Vowing to “reaffirm and support the original intent of the People’s Transportation Plan” to expand and improve transit, the Citizens’ Independent Transportation Trust last week voted 8 to 4 to withdraw its financial support of Miami-Dade’s public bus system over the three to five years. Trust members differed on a schedule for the pull-out.

When the trust was formed in 2002, proceeds of the recently enacted half-penny sales tax were to go solely to transportation projects, but in 2009 the county commission voted to expand that use to help fund the ailing Metrobus system.

Chairman Paul Schwiep spoke in favor of a slow unwinding, saying the trust would be in better shape after five years.

“If we just un-unified the budgeting system, so that all the surtax funds were segregated and were used only for PTP projects, capital and operations and maintenance of PTP projects, the amount that would be attributable to those expenses would exceed the amount that the county administration is proposing in its pro-forma over a five-year period” to take from the trust to operate the transportation department.

*RAW DATA:*
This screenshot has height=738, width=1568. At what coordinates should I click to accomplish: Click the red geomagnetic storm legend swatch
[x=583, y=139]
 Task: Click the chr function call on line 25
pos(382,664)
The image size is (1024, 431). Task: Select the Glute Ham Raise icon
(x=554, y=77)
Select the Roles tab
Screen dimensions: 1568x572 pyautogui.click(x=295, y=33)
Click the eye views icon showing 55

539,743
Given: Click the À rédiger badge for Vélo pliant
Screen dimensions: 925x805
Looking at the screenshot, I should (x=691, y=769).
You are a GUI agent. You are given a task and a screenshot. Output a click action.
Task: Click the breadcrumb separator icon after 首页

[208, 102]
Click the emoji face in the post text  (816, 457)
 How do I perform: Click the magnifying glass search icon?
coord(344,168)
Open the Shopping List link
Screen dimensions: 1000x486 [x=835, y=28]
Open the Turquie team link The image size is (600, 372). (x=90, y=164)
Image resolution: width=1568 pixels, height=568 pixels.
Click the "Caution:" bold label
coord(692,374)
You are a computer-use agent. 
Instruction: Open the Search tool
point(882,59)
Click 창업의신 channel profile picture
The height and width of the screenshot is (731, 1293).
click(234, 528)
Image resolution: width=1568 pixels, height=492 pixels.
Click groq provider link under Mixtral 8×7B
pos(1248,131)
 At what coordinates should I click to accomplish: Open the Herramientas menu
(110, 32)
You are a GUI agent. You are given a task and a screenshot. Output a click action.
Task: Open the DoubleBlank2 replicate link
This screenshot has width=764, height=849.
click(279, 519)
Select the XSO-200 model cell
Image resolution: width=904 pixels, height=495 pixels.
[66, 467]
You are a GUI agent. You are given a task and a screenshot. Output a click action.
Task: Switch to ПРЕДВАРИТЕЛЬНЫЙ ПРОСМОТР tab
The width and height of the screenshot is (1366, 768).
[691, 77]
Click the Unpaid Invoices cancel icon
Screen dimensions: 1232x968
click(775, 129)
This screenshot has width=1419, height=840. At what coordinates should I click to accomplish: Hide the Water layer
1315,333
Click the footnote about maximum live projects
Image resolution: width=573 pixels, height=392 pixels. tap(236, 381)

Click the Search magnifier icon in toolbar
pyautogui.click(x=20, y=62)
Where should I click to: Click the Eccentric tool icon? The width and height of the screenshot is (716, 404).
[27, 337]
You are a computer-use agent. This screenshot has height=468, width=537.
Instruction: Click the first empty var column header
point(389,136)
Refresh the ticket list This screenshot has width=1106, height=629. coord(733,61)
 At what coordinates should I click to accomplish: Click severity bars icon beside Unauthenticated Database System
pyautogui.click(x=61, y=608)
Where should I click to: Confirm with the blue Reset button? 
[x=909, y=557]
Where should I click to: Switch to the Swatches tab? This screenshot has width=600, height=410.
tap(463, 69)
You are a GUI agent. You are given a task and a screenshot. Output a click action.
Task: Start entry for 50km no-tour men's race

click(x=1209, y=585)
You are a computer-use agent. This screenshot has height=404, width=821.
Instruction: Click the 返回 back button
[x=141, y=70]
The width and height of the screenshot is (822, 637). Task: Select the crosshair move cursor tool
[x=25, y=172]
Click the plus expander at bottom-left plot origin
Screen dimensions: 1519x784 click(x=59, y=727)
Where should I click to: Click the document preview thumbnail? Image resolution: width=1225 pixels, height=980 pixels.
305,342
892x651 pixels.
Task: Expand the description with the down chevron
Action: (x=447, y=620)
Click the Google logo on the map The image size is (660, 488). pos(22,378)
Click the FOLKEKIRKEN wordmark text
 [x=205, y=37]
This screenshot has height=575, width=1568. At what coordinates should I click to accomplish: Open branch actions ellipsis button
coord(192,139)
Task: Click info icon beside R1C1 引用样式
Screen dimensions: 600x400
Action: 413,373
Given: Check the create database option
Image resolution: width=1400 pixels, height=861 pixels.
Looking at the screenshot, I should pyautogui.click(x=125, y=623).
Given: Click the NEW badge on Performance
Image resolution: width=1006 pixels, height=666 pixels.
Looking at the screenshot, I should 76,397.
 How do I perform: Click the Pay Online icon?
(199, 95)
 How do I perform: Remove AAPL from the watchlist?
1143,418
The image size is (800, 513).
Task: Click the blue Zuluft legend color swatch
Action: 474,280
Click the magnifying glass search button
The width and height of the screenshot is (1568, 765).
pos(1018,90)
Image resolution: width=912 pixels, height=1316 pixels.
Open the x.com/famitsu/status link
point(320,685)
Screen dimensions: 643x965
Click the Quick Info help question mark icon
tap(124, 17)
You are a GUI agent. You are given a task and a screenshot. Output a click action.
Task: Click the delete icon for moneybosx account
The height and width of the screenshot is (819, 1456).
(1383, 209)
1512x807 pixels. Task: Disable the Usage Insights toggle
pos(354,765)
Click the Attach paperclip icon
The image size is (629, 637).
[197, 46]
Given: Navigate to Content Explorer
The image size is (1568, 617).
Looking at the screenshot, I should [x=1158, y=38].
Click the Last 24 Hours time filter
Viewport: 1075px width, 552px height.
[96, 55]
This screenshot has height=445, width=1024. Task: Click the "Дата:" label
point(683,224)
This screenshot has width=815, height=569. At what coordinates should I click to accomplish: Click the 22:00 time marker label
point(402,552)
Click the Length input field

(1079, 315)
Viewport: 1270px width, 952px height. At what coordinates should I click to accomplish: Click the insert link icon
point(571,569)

*PROBLEMS AND TASKS:*
A. In the passage on the Miami-Dade transportation trust, what was the vote count for withdrawing the trust's financial support of the public bus system?
B. Print the passage on the Miami-Dade transportation trust from "When the trust" to "ailing Metrobus system.".

*TASK SOLUTIONS:*
A. 8 to 4

B.
When the trust was formed in 2002, proceeds of the recently enacted half-penny sales tax were to go solely to transportation projects, but in 2009 the county commission voted to expand that use to help fund the ailing Metrobus system.